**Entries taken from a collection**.
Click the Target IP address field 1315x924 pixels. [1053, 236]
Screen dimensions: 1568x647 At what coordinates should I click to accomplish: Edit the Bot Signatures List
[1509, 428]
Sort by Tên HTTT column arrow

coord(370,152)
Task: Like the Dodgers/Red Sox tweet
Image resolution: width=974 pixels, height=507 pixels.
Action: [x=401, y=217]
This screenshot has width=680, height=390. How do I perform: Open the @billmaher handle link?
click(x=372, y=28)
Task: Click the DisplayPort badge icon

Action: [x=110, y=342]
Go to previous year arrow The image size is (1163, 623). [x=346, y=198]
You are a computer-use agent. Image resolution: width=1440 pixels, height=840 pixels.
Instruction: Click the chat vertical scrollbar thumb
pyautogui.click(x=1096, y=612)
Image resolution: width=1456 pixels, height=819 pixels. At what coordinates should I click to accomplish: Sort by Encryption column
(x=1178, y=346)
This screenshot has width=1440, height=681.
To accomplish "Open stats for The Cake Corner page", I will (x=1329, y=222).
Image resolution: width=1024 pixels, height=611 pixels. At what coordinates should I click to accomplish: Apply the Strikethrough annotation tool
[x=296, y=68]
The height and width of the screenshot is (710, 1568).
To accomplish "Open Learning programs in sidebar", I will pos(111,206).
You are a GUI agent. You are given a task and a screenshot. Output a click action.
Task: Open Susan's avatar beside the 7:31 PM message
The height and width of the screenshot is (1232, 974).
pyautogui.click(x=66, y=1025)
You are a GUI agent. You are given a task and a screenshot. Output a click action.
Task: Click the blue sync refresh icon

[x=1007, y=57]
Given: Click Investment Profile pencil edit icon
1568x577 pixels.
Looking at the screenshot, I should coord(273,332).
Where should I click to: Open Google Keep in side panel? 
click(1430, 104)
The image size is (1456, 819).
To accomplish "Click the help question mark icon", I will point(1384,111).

**TASK DETAILS**. Extract each line of the entries above that contains the string "Sort", matching case exactly.

**RESPONSE TO THE TASK**.
Sort by Tên HTTT column arrow
Image resolution: width=1456 pixels, height=819 pixels. At what coordinates should I click to accomplish: Sort by Encryption column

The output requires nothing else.